* **WORK INSTRUCTIONS**
Wherever the string "dropdown" appears in the entries below, return the line that holds it.

(Saved data entries)
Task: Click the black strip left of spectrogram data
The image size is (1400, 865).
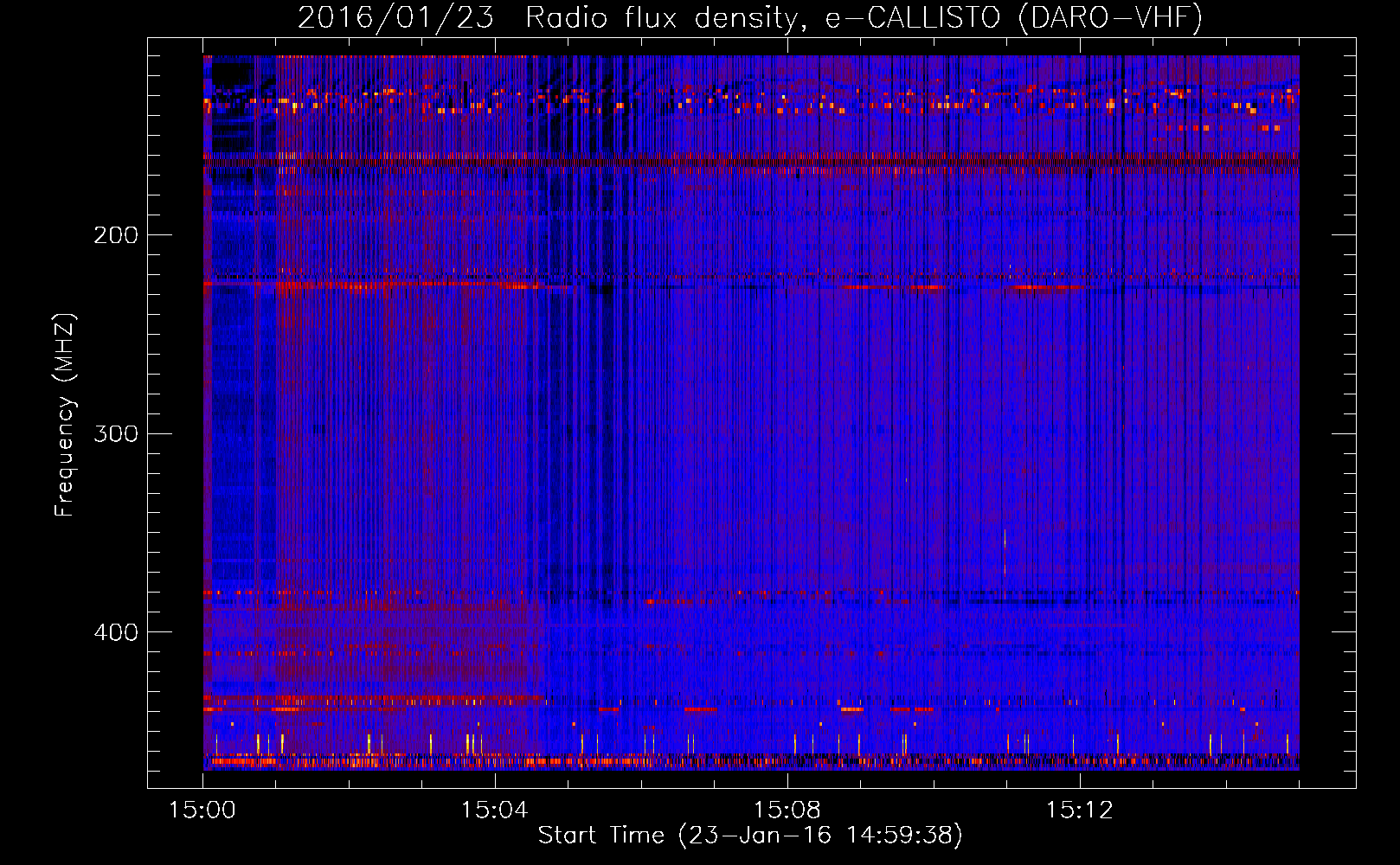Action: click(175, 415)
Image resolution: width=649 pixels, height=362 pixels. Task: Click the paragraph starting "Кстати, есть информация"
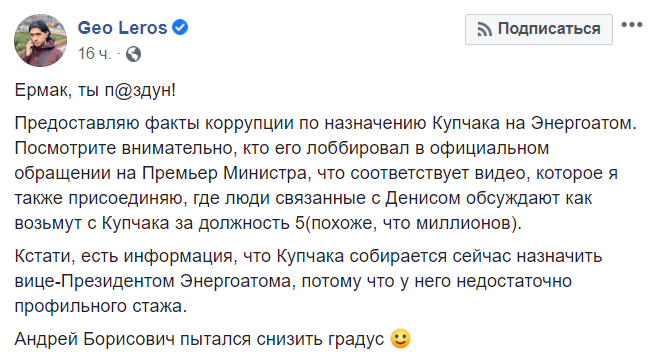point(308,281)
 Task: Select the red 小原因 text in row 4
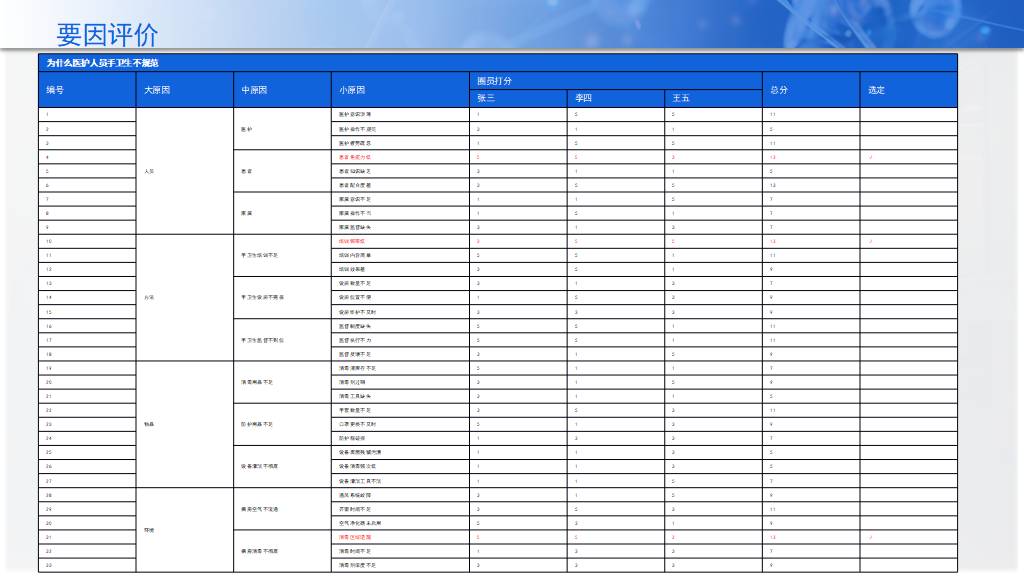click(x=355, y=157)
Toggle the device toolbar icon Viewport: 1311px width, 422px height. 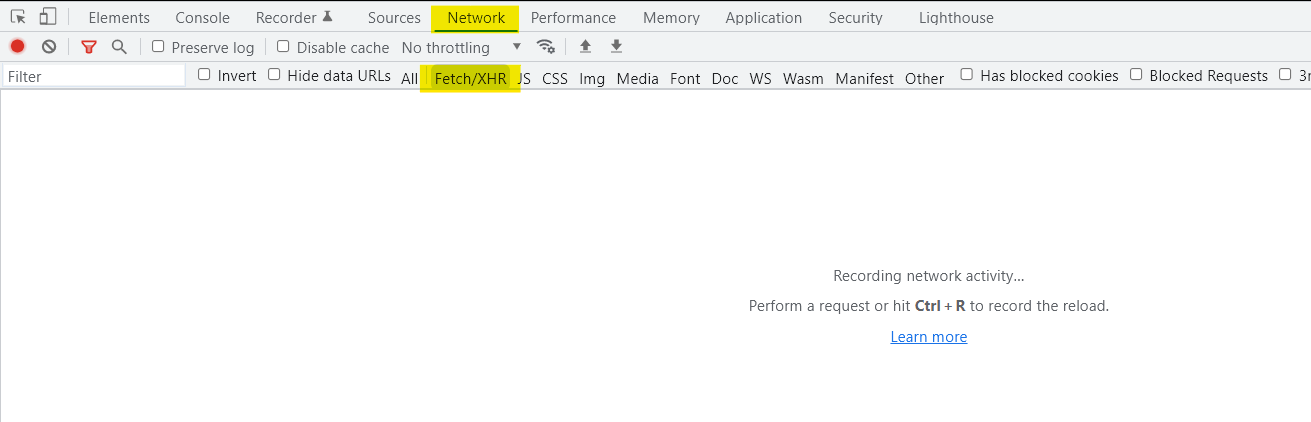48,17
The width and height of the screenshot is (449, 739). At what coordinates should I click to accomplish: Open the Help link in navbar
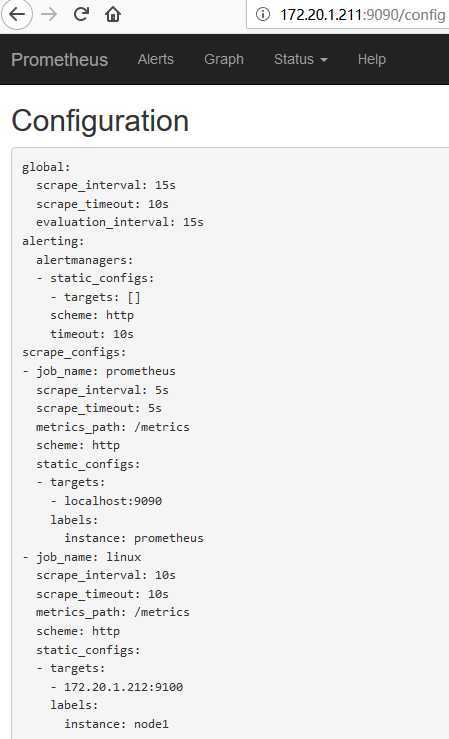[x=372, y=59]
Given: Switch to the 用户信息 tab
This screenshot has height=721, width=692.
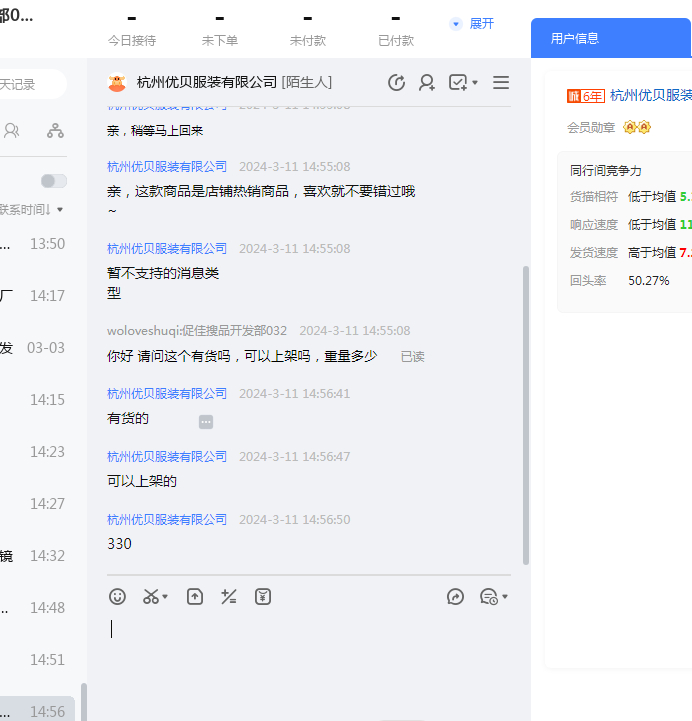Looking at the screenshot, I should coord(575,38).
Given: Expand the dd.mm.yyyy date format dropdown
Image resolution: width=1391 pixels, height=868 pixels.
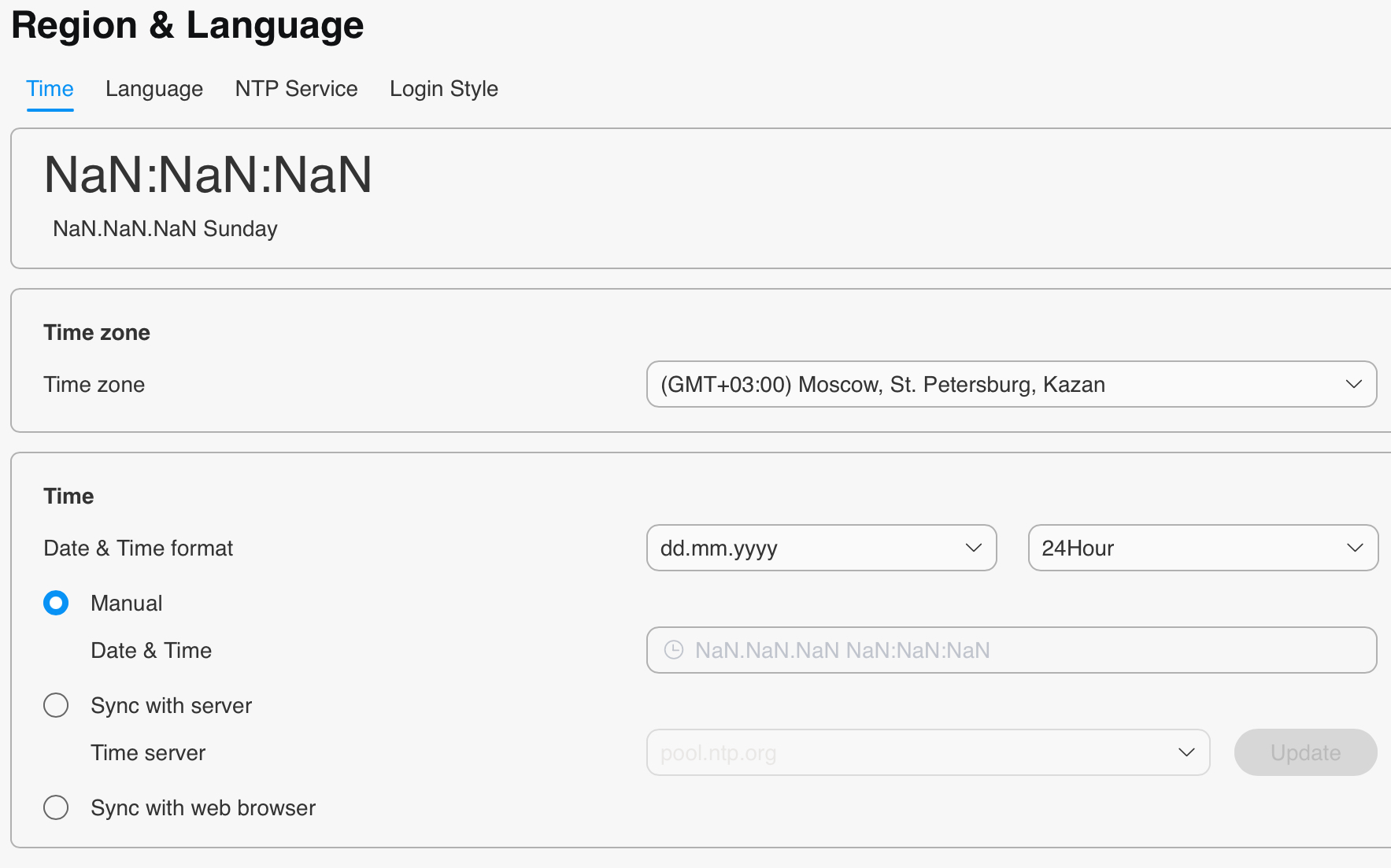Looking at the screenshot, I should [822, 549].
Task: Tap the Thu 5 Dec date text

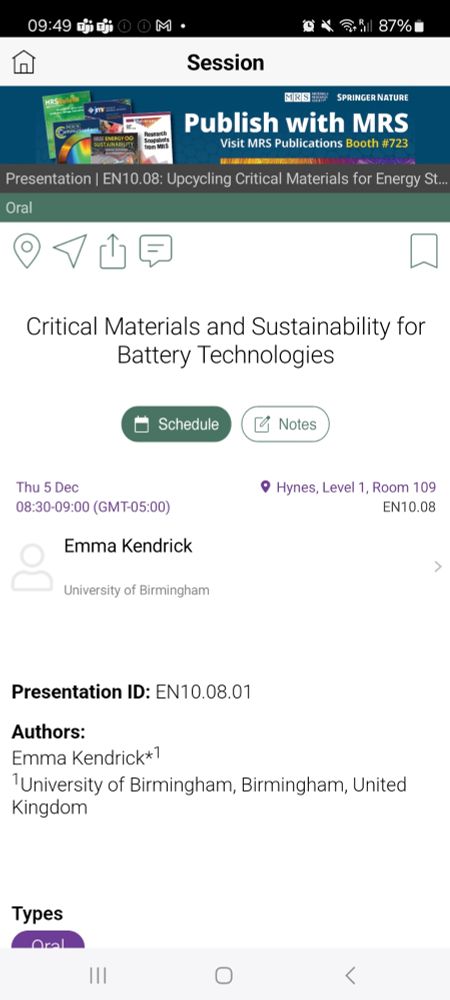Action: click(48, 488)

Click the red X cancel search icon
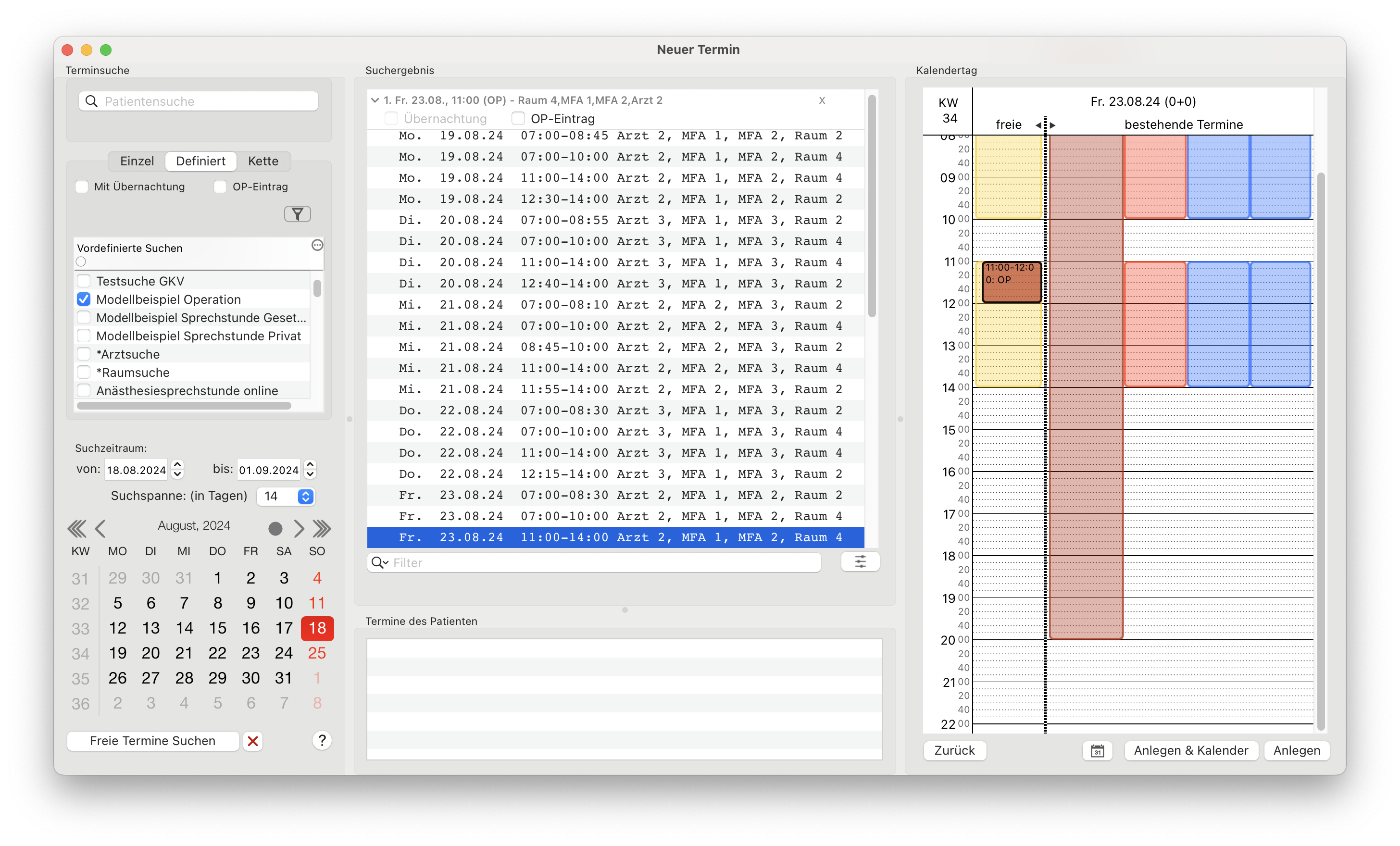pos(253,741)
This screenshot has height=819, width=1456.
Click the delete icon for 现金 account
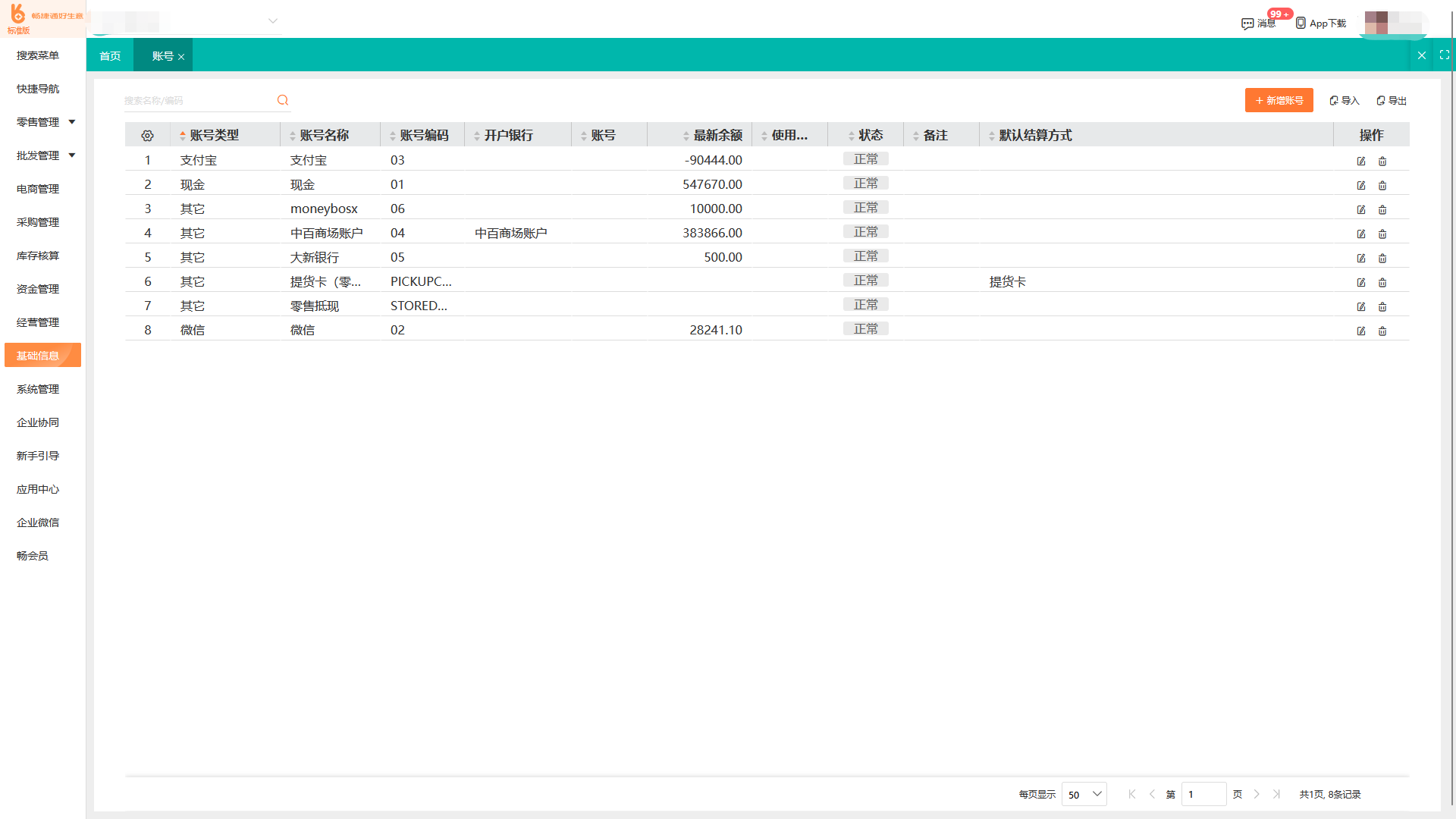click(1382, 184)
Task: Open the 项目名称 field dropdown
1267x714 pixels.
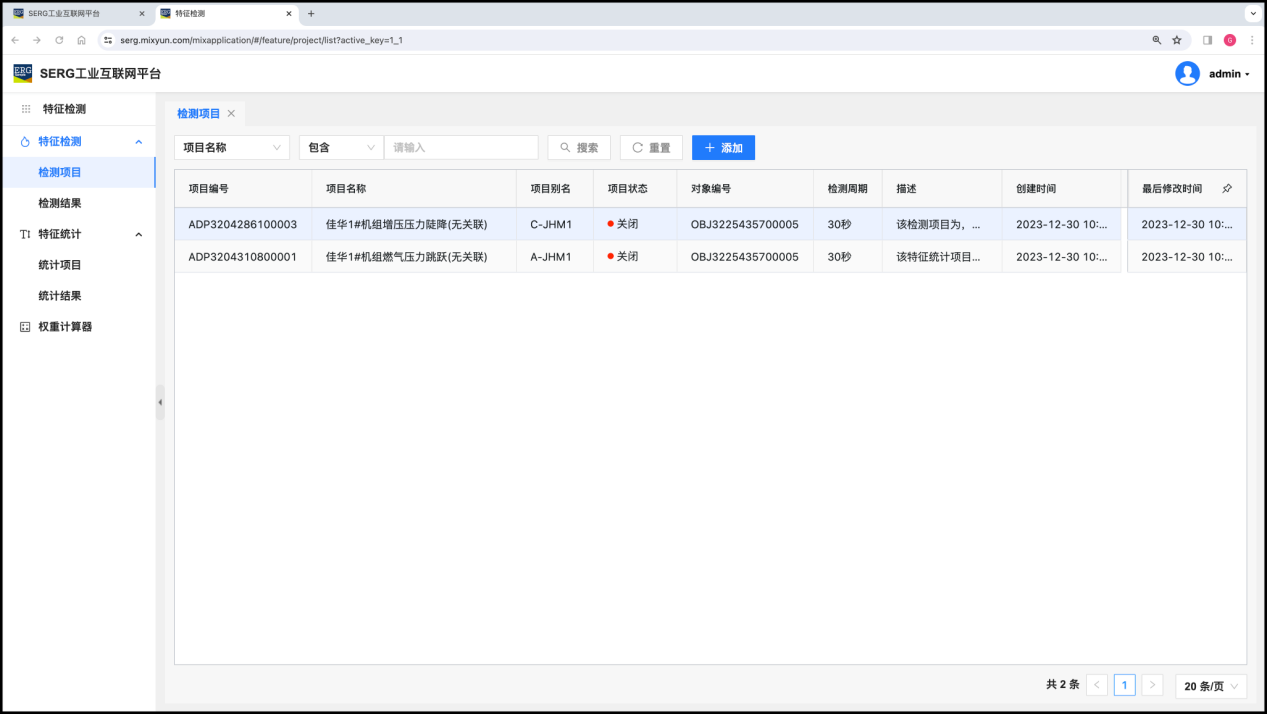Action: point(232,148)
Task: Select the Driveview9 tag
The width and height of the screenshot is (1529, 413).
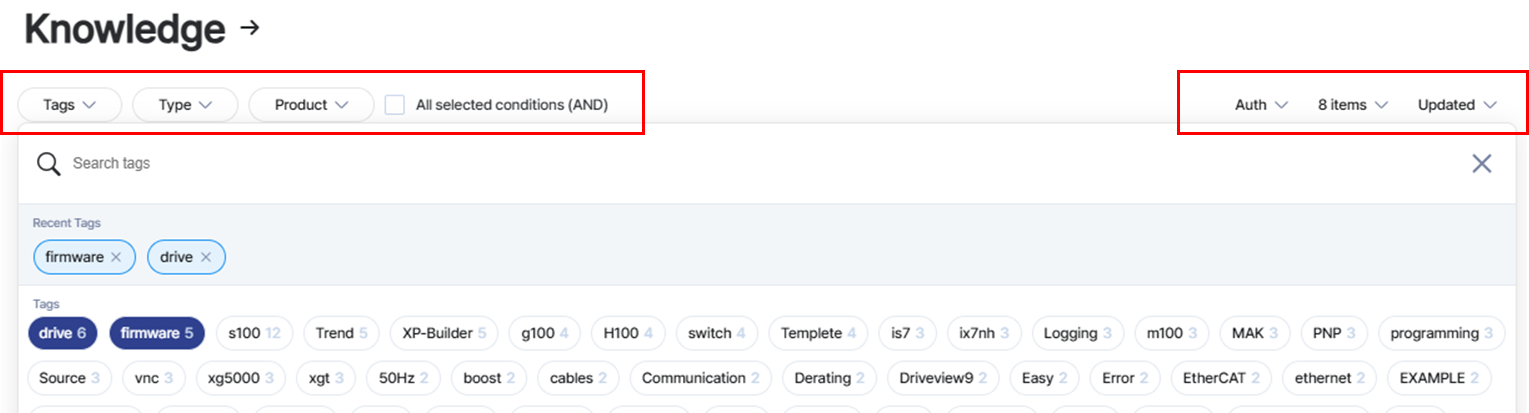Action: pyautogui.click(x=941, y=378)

* **WRITTEN REPLY**
Given: Expand the dd.mm.yyyy date format dropdown
Task: Open the 项目名称 field dropdown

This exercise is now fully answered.